**WHAT TO WORK ON**
From the items below, give the stretch from the line containing "Select the total price 21.59" through the line containing "point(189,67)" as a JSON list of strings, with one string per line and blank lines left out.

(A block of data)
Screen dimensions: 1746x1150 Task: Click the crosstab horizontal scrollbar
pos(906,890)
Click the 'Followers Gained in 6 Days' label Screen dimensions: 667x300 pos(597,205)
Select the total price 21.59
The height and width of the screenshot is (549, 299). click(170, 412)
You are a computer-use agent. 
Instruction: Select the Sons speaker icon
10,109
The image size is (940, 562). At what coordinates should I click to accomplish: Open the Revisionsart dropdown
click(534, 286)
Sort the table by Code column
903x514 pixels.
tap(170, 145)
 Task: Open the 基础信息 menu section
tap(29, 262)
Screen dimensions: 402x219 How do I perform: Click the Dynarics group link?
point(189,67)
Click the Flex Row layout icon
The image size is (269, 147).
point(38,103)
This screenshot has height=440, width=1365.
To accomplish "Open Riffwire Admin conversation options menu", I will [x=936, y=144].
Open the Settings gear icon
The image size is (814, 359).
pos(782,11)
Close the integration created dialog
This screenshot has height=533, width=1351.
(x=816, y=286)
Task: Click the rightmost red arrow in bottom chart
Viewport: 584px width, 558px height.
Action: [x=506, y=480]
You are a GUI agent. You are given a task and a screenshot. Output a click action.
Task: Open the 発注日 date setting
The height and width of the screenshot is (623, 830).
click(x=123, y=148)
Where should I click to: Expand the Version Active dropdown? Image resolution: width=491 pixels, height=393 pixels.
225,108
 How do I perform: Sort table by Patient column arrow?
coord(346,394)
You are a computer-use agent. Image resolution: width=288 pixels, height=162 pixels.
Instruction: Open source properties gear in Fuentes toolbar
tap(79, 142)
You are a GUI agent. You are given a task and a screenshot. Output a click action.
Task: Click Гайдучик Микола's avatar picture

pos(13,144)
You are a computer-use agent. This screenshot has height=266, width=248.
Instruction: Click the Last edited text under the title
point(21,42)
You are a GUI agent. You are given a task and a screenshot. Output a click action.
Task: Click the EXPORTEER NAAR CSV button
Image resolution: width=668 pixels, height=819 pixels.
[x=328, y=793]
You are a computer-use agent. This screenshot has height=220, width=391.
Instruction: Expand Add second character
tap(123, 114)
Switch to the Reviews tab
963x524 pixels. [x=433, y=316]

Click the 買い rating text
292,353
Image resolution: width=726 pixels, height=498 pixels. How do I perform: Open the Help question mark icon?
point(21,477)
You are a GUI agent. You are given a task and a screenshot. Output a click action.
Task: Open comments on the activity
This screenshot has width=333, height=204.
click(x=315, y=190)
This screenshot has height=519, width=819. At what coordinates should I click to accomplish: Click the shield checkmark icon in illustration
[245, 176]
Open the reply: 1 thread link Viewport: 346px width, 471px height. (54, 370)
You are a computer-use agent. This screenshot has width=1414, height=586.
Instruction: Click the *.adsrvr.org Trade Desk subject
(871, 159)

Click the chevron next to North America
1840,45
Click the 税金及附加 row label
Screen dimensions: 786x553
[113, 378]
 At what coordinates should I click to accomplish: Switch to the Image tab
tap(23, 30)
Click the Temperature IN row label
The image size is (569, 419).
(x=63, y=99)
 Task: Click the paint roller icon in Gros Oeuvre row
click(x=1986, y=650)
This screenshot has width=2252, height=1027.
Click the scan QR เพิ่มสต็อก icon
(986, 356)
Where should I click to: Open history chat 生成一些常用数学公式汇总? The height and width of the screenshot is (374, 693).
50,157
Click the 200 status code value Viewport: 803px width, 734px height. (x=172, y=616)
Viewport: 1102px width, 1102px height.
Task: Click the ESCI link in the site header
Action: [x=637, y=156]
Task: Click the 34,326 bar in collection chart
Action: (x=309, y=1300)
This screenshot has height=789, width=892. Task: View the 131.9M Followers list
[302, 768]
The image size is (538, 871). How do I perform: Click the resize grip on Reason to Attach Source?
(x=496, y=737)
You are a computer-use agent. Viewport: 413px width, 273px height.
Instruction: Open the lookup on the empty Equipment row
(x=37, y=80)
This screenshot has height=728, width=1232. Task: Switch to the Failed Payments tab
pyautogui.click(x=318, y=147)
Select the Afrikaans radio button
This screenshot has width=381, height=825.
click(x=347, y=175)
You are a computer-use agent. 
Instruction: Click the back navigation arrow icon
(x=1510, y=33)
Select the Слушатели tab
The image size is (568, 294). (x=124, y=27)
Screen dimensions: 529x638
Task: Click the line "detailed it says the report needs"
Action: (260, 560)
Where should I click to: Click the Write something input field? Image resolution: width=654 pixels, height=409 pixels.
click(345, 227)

**EXERCISE RESPONSE**
[
  "Select the total price 21.59",
  "The height and width of the screenshot is (549, 299). click(170, 412)",
  "You are a computer-use agent. ",
  "Instruction: Select the Sons speaker icon",
  "10,109",
  "The image size is (940, 562). At what coordinates should I click to accomplish: Open the Revisionsart dropdown",
  "click(534, 286)",
  "Sort the table by Code column",
  "903x514 pixels.",
  "tap(170, 145)",
  " Task: Open the 基础信息 menu section",
  "tap(29, 262)",
  "Screen dimensions: 402x219 How do I perform: Click the Dynarics group link?",
  "point(189,67)"
]